Política
ELEIÇÕES 2022

Saiba por que adversários querem Rose Modesto como vice nas eleições

Frenética ascensão política, batuta no voto e com cargos exercidos que exigiram diálogo com eleitores ao longo de sua trajetória

Celso Bejarano

20/05/2022 08:00

Episódio inabitual na política sul-mato-grossense ocorre já nos preparativos da disputa pelo governo do Estado deste ano: entre três pré-candidatos de siglas vigorosas e com chances de chegada, três querem compor chapa com uma adversária, a deputada federal Rose Modesto, que concorre ao governo pelo União Brasil.

Na linguagem política, o desejo pelo trato ofertado à “opositora”, no caso, tem significado prático: Rose é tida como “bom partido” no pleito de outubro. 

“Inflaram a bola dela. Bom para ela, notaram sua importância diante das urnas”, disse um antigo político, já sem mandato, que, por “transitar” entre os pré-candidatos, incluindo a parlamentar, não quis ver o nome publicado.

Contudo, pelo andar da carruagem, o propósito do trio só não segue adiante por um senão, também inusitado: os postulantes ao cargo público mais importante de MS impuseram uma condição à, “por agora”, benquista Rose Modesto.  

Os pré-candidatos só querem ela do lado, desde que como vice em uma eventual chapa. E isso ela já rejeitou repetidas vezes.

O Correio do Estado elencou algumas ações e qualidades políticas de Rose que poderiam fundamentar tamanho assédio político pela deputada federal, que proclama desde o ano passado: “Vou ser a primeira governadora de Mato Grosso do Sul”.

Eduardo Riedel (PSDB), Marquinhos Trad (PSD) e André Puccinelli (MDB) são os pré-candidatos que querem Rose em uma aliança. Nenhum deles, até agora, a cinco meses da eleição, escolheu de vez vices, a não ser a tentativa frustrada de atrair o apoio da deputada federal.

VIDA POLÍTICA

Rose Modesto estreou na política em 2008, como vereadora de Campo Grande. Sete anos depois, a então parlamentar virou vice-governadora no primeiro mandato do governador Reinaldo Azambuja (PSDB). 

No meio do caminho, em 2012, reelegeu-se vereadora, uma das mais bem votadas, indicativo forte de que seria boa em briga eleitoral.

Como vice, cargo que assumiu em janeiro de 2015, foi indicada por Azambuja para ocupar o cargo máximo da Secretaria de Estado de Direitos Humanos, Assistência Social e Trabalho, pasta que mexe geralmente com famílias carentes. E que votam.  

Dali saiu em abril do ano seguinte, 2016, com a intenção de dar outro salto na carreira. Ela concorreu à Prefeitura de Campo Grande. Perdeu no segundo turno para o ex-prefeito Marquinhos Trad, que agora a quer como aliada, mas como vice. Retornou à vice-governadoria.

Daí, então, Rose resolveu ficar fora da disputa como vice-governadora, em 2018, e rumou para uma outra instigação política, a de concorrer a uma vaga na Câmara dos Deputados. 

Deu certo. Elegeu-se como a deputada federal mais bem votada, superando o desempenho eleitoral de políticos com décadas de estrada.

Em 2020, retomou o desejo por administrar Campo Grande, mas, por imposição do partido, o PSDB, que apoiou candidato de outra legenda, não pôde concorrer a prefeitura. A partir dali, segundo disse ao Correio do Estado, ela deu início ao plano de se tornar governadora de MS. Lá se foram dois anos, e, agora, disse não ter conversa a não ser sua candidatura como cabeça de chapa na corrida pela sucessão estadual.

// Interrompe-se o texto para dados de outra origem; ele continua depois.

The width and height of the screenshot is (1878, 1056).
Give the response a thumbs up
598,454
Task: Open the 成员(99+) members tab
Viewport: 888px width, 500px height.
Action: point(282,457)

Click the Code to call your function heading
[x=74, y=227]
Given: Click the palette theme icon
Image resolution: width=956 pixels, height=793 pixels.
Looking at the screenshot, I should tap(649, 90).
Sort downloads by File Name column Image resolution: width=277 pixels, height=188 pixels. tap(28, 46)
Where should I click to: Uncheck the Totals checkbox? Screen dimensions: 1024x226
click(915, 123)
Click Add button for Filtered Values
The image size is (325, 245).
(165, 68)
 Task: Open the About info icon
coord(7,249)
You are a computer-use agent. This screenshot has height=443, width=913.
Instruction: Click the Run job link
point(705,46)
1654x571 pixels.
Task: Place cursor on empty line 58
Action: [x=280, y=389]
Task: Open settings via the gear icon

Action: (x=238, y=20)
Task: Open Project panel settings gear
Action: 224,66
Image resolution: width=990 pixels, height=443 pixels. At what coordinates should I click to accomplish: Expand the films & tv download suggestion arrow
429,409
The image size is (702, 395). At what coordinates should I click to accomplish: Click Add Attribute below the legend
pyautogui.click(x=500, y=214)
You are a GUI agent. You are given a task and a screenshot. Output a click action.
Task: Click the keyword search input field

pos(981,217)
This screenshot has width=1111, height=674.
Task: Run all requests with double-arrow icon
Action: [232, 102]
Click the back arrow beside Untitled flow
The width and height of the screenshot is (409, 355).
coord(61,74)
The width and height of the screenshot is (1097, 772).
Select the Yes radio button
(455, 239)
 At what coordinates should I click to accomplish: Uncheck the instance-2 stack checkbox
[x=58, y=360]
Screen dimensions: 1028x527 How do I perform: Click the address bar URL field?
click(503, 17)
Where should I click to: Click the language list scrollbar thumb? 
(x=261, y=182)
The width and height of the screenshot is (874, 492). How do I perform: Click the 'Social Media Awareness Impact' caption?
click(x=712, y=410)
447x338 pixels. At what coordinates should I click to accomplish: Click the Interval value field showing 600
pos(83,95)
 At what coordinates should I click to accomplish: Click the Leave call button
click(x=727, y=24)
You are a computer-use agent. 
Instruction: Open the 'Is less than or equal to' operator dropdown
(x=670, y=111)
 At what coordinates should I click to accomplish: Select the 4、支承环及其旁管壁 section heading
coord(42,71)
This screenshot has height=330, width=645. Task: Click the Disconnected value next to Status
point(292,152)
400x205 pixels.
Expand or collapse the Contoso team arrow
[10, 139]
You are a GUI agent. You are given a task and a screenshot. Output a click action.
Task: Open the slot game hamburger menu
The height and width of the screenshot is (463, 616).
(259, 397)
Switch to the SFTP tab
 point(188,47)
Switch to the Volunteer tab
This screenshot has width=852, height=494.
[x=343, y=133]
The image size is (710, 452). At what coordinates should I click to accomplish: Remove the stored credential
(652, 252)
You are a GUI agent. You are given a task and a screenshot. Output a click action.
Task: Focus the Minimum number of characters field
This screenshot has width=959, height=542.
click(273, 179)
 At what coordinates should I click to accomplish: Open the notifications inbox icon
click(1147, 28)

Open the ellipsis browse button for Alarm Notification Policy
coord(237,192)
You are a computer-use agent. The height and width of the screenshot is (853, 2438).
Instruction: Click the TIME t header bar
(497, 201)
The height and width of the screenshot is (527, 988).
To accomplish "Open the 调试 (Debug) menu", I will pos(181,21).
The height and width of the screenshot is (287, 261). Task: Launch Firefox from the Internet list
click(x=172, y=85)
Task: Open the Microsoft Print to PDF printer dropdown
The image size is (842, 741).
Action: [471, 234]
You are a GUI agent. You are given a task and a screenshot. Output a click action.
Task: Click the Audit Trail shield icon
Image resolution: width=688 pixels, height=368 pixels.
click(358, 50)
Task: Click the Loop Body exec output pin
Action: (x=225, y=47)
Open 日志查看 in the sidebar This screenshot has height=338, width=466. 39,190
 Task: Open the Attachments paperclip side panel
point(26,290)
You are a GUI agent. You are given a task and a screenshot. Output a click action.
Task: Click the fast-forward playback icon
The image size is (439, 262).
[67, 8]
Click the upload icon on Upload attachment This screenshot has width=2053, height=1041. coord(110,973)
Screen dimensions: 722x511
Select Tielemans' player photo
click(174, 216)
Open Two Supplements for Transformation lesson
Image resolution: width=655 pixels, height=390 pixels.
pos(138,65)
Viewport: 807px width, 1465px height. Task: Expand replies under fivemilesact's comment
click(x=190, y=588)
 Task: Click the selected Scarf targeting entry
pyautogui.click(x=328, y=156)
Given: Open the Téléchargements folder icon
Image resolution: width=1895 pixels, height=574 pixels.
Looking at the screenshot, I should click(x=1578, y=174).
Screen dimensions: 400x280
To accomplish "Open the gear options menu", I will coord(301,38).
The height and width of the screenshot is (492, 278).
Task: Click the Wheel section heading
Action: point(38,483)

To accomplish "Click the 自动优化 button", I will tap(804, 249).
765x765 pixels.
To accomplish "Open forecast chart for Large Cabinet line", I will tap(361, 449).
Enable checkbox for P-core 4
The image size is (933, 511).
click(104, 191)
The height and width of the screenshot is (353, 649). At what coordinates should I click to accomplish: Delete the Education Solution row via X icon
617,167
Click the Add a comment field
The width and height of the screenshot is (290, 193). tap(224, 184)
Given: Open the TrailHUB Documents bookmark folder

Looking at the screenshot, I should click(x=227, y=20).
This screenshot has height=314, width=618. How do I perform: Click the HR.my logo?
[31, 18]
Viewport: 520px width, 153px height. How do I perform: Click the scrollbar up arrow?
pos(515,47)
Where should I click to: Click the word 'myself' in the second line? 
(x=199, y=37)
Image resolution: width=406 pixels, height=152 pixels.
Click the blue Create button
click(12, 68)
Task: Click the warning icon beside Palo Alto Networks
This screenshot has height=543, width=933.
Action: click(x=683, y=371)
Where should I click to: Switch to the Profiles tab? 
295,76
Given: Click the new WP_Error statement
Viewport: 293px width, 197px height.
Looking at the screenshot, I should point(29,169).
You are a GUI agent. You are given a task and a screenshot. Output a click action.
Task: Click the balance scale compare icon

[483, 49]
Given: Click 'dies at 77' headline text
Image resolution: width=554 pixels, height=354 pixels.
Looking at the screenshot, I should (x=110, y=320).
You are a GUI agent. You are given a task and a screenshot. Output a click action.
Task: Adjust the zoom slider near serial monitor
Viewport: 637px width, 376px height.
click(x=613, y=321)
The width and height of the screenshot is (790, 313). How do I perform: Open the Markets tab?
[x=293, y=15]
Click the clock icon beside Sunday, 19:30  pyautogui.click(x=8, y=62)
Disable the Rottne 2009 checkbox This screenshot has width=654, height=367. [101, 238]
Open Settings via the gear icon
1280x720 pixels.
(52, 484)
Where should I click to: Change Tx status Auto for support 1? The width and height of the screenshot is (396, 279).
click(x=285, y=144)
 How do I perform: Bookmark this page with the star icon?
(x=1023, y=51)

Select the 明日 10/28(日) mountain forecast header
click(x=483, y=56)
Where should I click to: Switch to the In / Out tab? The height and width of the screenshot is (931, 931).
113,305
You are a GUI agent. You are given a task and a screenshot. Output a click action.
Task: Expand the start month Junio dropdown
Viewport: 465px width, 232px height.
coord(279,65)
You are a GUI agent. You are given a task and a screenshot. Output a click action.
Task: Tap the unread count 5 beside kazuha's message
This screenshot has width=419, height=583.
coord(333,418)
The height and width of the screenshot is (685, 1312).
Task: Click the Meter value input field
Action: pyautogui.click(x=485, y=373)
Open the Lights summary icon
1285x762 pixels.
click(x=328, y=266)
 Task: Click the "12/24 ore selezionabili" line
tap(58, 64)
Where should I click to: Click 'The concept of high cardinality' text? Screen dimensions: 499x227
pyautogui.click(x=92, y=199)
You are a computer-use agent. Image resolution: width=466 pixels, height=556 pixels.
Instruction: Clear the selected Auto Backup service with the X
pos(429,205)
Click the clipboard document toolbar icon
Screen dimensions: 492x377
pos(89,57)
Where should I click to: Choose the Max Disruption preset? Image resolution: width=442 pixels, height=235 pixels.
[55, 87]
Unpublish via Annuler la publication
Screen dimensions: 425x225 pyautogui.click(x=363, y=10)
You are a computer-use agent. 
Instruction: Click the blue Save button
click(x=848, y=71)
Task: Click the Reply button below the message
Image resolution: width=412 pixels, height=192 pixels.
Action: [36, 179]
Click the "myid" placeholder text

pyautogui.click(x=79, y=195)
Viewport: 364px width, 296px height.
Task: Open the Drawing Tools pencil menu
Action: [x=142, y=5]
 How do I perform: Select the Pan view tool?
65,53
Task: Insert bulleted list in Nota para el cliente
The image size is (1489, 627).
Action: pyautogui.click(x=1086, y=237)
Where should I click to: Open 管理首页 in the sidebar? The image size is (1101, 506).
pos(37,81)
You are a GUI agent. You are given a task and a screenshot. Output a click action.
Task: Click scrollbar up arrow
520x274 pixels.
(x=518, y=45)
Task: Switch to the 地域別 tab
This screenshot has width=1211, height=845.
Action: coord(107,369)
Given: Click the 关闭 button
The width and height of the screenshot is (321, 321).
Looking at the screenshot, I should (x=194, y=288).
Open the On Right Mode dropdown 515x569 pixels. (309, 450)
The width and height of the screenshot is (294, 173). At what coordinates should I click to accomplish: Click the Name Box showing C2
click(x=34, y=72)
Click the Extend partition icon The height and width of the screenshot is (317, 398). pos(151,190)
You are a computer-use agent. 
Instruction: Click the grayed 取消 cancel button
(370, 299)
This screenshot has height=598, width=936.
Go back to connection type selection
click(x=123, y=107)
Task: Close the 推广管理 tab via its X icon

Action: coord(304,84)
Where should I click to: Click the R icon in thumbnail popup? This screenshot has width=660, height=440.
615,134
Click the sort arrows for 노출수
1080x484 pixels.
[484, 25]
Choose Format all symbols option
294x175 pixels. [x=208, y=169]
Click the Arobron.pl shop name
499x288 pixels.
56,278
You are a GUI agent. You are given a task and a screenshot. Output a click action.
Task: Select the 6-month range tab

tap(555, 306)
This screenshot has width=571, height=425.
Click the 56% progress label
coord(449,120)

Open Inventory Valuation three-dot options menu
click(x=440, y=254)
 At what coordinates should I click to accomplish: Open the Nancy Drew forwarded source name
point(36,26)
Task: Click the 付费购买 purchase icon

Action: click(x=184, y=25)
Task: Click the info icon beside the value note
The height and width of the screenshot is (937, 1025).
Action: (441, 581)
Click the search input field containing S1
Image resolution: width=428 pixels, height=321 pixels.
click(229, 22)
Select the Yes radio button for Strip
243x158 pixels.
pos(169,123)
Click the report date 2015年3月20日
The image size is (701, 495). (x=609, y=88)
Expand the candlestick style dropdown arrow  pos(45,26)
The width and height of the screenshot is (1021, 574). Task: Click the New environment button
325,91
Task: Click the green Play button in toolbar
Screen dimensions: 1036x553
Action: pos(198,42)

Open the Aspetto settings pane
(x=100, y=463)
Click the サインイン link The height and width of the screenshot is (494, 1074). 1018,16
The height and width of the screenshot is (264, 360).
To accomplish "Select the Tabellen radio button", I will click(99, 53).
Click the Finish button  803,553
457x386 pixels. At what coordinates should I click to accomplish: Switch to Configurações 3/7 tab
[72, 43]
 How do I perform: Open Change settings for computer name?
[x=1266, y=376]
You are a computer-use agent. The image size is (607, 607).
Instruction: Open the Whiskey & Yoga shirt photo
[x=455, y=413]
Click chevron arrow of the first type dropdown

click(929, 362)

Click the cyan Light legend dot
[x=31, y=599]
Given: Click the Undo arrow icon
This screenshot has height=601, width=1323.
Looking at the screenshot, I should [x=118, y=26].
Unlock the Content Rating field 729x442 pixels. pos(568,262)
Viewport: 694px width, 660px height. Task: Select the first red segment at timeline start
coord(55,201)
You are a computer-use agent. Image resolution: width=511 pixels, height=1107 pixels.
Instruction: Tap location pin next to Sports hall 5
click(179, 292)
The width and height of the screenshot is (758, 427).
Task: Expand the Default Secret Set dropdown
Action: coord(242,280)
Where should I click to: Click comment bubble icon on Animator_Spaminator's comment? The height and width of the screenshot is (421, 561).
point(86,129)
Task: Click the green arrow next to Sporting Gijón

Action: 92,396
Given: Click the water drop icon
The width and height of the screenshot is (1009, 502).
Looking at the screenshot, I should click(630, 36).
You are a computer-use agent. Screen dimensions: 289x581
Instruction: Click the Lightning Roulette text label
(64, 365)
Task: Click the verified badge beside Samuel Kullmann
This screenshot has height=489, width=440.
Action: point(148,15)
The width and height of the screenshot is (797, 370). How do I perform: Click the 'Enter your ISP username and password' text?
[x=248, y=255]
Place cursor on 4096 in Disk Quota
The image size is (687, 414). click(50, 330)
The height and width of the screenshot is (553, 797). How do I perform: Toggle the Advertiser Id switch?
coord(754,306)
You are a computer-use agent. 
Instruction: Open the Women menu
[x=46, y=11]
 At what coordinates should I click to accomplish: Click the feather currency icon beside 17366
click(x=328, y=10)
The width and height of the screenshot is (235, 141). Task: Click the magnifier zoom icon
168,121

Filha de pequenos agricultores, nascida em Fátima do Sul, interior de MS, a deputada, antes de investir na política, formada em História, dava aulas e desenvolvia trabalhos sociais com seus alunos. Tocava projetos, como o Aprendendo com Música e o Tocando em Frente, que disponibilizam aulas de Artes, esportes e reforço escolar.

No fim do ano passado, ela divulgou abertamente a vontade de sair do ninho dos tucanos, que já haviam escolhido Eduardo Riedel como o pré-candidato ao governo. Bastou. Assediada por mais de um partido, o MDB de Puccinelli entre eles, resolveu assinar ficha no União Brasil, o partido que juntou o DEM ao PSL.

Assim que disse que ia concorrer ao governo, dissidentes do atual governo tucano formaram uma rede de apoio para a campanha dela. Ex-aliados do PSDB e, consequentemente, da gestão estadual hoje participam do arco de sustentação da pré-candidata.